The failure of generic enterprise modeling in heavy manufacturing is a failure of granularity. When a firm attempts to manage competitiveness through global cost modeling, it treats the production process as a single, opaque aggregate. This approach ignores the specific settlement of costs that occurs during the early phases of the product life cycle.
In the sand casting foundry industry, the disconnect between design and realization activities creates a structural blind spot. A global model captures the macro-level movement of capital but misses the micro-level mechanics of how a specific design choice translates into a realization cost. If the cost control mechanism cannot map directly to the design-phase decisions, the model becomes a lagging indicator rather than a decision tool.

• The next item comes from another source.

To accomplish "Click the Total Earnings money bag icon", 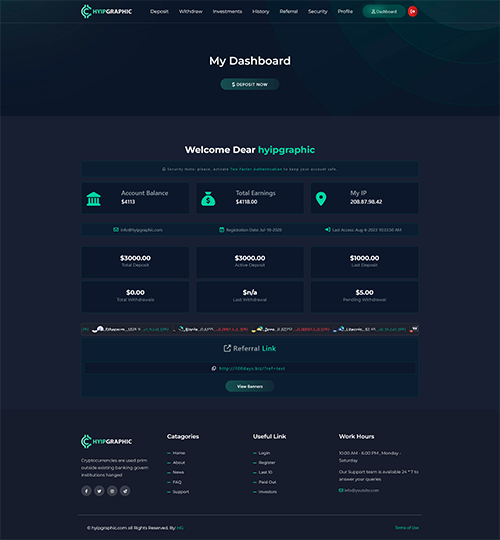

The research in arXiv:1011.5716 by Nicolas Perry, Magali Mauchand, and Alain Bernard highlights these enterprise modeling difficulties. The authors discuss the limits of a generic approach and the specific limitations of the tool used for development. Instead, they propose a concept of a cost entity that is explicitly linked to both design and realization activities.
This shift from global aggregates to cost entities changes the requirement for industrial ERP and planning systems. To maintain competitiveness in a high-competition environment, the accounting must move closer to the physical realization of the product. A model that stays at the enterprise level fails to capture the cost drivers inherent in the design phase. The mechanism for control is not the total overhead, but the granular mapping of the cost entity to the specific activities that define the product.
The next step for industrial cost management is the abandonment of the "one size fits all" modeling paradigm. Firms must develop realization-specific cost structures that can survive the transition from design to the foundry floor.